Question

Without expanding, explain why the statement is true.$$\left|\begin{array}{lll} 0 & 0 & 1 \\ 1 & 0 & 0 \\ 0 & 0 & 2 \end{array}\right|=0$$

Answer

**step1 Identify a property of the matrix**

Observe the columns of the given matrix. We can see that the second column of the matrix consists entirely of zeros.

$$\text{Column 2} = \begin{pmatrix} 0 \\ 0 \\ 0 \end{pmatrix}$$

**step2 State the relevant determinant property**

A fundamental property of determinants states that if any column (or any row) of a matrix contains only zero entries, then the determinant of that matrix is zero.

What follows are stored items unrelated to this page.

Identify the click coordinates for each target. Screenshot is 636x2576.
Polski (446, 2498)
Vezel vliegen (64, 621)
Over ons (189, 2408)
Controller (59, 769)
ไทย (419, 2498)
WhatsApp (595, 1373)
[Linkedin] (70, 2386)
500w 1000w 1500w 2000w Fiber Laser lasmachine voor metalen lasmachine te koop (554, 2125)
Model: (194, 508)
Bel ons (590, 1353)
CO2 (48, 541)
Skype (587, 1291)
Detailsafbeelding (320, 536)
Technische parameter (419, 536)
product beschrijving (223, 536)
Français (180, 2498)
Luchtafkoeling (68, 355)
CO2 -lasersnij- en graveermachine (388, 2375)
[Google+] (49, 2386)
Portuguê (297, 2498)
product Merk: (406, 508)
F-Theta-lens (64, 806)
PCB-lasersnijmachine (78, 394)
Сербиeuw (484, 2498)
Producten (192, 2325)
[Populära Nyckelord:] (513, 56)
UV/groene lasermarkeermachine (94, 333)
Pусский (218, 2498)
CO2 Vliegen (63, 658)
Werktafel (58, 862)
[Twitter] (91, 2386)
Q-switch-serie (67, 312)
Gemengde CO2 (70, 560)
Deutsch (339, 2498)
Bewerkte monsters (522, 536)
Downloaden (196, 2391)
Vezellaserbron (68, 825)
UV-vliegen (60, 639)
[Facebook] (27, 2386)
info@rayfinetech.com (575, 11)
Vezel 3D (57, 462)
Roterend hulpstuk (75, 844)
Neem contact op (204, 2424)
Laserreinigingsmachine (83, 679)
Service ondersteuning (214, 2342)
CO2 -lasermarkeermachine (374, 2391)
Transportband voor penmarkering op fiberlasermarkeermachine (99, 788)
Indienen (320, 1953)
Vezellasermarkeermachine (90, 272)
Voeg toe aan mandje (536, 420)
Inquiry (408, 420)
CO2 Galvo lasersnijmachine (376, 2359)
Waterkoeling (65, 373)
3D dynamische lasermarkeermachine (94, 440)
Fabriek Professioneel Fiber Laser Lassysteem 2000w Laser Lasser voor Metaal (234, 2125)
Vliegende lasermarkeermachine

**step3 Apply the property to the given matrix**

Since the second column of the given matrix is a zero column, according to the property mentioned, its determinant must be zero.

Alternative answer

Answer:
The given determinant is 0. Explain
This is a question about properties of determinants (special rules for these number boxes) . The solving step is:

First, I looked at the big box of numbers. I saw that the numbers in the second column (the one right in the middle!) were all zeros: 0, 0, and 0.
There's a super cool rule about these kinds of number boxes: If an entire column (or even an entire row!) is made up of only zeros, then the 'special number' that comes from it (we call it the determinant) is always, always zero! We don't even need to do any tricky math to figure it out. It's just a quick pattern we can spot!

Alternative answer

Answer: The determinant is 0. Explain
This is a question about the properties of determinants, specifically what happens when a matrix has a column (or row) full of zeros . The solving step is:

First, I looked really carefully at the matrix. I saw that the second column was all zeros! Like this:
$$\begin{array}{c} 0 \\ 0 \\ 0 \end{array}$$
Then, I remembered a cool trick we learned: If a matrix has a whole column (or even a whole row) that's just full of zeros, then its determinant is always, always zero! You don't even have to do any math to figure it out! So, because the middle column is all zeros, I knew right away the answer was 0.